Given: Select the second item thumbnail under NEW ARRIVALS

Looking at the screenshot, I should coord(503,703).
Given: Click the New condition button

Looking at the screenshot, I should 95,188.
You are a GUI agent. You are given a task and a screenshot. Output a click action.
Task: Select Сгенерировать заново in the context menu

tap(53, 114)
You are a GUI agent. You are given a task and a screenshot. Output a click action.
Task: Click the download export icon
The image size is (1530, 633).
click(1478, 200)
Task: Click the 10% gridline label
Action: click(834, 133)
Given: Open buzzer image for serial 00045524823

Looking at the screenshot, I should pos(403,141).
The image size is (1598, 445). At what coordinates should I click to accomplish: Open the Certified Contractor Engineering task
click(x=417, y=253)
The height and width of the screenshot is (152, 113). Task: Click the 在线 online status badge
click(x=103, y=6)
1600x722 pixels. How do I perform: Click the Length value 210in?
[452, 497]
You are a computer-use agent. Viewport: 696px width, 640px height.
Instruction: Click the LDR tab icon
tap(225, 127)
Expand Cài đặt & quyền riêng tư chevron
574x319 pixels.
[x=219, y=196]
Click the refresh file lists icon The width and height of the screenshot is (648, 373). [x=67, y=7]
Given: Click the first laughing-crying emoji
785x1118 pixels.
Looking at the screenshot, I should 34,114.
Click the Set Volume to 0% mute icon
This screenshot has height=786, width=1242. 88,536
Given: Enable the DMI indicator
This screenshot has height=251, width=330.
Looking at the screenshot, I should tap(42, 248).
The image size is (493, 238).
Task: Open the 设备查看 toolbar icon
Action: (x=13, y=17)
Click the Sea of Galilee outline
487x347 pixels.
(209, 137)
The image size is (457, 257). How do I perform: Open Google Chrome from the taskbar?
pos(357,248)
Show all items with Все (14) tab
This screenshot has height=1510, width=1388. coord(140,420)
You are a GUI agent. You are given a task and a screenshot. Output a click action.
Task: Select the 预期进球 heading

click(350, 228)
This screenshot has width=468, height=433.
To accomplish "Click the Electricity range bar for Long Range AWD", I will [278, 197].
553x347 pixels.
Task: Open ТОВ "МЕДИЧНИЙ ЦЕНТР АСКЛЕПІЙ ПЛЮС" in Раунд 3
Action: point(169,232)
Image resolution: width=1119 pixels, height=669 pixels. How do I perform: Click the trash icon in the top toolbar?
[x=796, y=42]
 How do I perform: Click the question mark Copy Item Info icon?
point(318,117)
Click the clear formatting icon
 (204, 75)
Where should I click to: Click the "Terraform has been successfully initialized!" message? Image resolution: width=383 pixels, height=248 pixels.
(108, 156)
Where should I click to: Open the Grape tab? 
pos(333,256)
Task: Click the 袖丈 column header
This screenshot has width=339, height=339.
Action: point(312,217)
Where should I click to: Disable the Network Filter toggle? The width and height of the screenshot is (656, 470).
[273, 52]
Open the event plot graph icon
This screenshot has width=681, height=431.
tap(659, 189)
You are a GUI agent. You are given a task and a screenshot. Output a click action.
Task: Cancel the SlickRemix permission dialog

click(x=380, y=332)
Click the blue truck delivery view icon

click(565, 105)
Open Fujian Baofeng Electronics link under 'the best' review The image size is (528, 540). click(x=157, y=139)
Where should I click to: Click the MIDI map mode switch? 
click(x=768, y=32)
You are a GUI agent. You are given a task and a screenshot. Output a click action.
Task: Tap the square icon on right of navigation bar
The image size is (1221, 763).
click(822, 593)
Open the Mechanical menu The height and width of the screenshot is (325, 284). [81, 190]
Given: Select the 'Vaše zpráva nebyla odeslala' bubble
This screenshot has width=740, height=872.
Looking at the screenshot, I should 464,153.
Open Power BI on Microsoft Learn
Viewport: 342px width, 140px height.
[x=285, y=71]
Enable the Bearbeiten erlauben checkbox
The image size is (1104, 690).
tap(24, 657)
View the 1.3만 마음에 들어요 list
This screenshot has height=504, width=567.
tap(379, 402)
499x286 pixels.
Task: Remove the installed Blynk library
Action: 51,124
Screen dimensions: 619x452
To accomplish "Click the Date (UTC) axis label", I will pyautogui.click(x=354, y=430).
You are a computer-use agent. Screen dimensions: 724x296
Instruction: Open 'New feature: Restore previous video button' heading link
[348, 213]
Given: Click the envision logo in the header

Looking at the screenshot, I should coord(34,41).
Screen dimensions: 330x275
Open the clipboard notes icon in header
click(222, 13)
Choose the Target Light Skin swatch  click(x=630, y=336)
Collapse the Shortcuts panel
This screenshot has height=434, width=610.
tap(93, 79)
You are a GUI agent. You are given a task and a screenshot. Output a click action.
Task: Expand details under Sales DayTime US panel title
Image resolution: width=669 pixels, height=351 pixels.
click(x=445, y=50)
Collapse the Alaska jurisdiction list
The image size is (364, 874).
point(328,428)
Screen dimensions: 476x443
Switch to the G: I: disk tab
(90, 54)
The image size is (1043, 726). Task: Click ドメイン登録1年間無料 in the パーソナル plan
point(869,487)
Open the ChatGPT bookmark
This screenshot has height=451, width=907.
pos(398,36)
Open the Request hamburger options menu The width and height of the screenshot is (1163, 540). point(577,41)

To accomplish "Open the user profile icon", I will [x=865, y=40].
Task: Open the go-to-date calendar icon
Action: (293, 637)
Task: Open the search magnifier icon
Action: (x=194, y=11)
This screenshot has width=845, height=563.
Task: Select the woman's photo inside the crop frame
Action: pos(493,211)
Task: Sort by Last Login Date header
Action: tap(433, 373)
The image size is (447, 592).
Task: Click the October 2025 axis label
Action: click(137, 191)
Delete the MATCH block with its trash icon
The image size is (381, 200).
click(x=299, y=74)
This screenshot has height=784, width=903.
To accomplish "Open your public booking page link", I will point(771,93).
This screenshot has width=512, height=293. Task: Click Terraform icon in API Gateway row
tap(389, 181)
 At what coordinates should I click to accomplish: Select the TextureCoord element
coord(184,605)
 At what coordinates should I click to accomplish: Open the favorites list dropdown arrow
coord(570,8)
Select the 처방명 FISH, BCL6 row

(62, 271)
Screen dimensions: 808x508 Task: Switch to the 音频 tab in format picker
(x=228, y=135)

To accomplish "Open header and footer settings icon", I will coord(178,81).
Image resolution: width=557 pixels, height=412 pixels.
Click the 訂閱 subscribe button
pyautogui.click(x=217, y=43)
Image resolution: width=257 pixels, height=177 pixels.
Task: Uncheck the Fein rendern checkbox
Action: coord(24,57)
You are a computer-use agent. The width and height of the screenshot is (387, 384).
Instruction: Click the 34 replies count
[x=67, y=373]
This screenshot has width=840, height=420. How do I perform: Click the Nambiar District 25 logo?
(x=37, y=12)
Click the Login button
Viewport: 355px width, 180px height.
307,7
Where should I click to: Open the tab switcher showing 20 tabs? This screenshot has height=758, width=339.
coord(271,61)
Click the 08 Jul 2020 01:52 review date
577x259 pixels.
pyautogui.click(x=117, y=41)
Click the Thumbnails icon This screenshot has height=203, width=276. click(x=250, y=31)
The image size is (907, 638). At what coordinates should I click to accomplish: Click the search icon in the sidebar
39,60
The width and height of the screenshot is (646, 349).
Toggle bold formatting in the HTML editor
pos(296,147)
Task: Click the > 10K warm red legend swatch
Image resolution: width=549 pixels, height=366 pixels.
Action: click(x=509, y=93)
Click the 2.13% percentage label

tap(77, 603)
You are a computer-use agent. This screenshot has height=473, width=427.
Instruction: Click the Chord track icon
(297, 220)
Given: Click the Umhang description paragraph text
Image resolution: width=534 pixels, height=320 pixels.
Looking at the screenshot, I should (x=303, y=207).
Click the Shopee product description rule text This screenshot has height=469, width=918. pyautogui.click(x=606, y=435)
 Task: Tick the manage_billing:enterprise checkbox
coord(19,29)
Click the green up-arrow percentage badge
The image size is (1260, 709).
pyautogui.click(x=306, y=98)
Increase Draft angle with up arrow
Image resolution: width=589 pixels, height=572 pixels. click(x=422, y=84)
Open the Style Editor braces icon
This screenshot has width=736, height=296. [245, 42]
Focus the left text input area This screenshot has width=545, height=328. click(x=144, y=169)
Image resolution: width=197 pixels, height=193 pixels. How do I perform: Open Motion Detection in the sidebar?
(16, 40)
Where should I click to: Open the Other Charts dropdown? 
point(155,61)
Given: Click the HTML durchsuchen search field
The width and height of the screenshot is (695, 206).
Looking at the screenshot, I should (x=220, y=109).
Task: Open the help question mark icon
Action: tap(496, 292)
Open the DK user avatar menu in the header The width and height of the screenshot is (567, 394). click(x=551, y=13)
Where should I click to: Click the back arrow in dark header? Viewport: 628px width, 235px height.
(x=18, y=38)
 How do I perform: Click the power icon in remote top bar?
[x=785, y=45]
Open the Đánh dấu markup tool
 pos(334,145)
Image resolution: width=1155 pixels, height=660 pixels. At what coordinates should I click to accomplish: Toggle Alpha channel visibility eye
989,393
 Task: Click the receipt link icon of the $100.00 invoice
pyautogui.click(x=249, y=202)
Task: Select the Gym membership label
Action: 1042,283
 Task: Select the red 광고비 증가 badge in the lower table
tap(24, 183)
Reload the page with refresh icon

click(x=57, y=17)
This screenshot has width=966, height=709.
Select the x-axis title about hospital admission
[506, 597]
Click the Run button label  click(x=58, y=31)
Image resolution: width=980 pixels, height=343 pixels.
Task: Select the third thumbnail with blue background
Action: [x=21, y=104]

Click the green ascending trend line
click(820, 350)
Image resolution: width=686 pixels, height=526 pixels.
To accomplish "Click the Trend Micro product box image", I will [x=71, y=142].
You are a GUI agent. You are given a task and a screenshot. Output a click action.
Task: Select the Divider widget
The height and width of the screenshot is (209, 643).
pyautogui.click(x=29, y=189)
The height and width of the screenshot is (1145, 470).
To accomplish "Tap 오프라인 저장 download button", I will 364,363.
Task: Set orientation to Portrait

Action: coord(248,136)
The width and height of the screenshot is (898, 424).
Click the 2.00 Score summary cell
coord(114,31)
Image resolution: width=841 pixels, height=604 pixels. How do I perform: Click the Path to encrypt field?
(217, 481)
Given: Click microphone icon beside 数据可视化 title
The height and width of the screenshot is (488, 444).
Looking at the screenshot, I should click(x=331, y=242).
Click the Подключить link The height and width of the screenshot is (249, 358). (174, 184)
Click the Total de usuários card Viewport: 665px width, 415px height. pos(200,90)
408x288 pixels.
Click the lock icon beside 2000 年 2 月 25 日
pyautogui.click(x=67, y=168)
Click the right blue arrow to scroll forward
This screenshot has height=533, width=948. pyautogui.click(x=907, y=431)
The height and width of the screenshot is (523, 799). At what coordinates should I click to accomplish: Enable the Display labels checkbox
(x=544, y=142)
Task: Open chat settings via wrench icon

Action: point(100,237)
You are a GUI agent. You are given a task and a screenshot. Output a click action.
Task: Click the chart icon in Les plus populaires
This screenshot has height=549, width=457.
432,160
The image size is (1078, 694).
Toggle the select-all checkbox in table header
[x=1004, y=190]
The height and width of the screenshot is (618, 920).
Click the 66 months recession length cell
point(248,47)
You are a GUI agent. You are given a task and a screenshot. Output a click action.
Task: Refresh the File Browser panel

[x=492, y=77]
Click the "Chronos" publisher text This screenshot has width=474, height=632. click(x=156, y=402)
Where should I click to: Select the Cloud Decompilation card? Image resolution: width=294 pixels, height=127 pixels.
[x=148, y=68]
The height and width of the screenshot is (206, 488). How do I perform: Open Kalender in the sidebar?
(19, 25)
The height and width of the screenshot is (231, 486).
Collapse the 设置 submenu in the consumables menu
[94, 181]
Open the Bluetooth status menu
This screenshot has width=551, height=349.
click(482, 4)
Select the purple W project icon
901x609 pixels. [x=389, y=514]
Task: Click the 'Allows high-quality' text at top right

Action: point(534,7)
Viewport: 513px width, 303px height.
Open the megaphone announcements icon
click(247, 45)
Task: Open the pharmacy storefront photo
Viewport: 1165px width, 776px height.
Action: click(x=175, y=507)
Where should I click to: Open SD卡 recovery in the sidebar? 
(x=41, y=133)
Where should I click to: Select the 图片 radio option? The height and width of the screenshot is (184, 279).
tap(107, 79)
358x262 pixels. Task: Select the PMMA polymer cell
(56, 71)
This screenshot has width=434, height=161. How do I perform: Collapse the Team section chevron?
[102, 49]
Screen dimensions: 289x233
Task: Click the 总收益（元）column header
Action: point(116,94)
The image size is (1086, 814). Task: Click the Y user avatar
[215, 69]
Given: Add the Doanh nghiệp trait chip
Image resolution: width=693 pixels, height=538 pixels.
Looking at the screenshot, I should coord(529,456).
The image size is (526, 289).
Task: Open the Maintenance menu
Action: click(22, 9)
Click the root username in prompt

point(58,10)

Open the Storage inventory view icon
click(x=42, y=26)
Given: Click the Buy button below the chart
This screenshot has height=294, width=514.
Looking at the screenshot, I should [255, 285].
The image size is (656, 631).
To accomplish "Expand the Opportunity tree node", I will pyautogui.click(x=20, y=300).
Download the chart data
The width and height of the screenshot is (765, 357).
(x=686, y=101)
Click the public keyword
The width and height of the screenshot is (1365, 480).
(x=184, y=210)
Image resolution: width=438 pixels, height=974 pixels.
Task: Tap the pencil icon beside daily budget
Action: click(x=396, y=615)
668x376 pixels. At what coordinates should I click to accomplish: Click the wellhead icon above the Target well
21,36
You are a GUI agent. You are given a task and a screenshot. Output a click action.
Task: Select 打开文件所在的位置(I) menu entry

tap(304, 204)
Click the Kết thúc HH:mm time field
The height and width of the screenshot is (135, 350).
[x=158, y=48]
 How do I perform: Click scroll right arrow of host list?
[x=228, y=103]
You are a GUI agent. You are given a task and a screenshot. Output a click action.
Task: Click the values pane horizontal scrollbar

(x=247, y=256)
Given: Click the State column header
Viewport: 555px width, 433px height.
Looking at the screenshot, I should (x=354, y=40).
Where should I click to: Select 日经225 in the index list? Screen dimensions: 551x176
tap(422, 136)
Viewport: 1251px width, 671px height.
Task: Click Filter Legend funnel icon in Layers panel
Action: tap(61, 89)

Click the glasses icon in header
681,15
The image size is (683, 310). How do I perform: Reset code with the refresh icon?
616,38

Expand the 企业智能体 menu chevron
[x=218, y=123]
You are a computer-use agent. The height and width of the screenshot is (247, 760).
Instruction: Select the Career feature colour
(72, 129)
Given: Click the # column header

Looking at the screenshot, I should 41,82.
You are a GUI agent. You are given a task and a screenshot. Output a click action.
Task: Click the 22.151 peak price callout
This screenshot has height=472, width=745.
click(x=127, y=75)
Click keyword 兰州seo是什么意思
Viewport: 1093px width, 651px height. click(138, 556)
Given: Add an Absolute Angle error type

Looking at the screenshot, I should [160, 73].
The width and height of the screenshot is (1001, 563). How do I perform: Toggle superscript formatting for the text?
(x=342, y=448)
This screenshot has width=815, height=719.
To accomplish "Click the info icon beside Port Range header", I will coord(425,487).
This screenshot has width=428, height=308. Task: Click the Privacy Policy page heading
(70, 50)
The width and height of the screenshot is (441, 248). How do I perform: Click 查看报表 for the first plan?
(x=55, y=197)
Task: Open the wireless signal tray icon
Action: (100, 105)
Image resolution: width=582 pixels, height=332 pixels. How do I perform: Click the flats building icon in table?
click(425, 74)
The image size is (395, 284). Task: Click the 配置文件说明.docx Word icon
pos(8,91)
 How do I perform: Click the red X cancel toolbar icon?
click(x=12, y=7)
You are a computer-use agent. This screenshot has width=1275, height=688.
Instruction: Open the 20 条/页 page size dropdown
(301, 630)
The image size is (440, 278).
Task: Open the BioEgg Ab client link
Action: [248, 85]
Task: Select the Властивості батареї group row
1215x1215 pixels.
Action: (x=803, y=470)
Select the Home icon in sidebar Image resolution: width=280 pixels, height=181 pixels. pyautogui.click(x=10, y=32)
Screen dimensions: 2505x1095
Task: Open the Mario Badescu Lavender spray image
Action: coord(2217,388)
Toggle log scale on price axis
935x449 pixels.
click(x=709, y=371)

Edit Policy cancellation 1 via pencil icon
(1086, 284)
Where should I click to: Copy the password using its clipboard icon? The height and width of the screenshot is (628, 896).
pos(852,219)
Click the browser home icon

+-------+

[WHAT THE TASK REQUIRES]: Go through the data and return each line where the word "description" appears.

[REPLY]:
Given: Click the Umhang description paragraph text
Click the Shopee product description rule text This screenshot has height=469, width=918. pyautogui.click(x=606, y=435)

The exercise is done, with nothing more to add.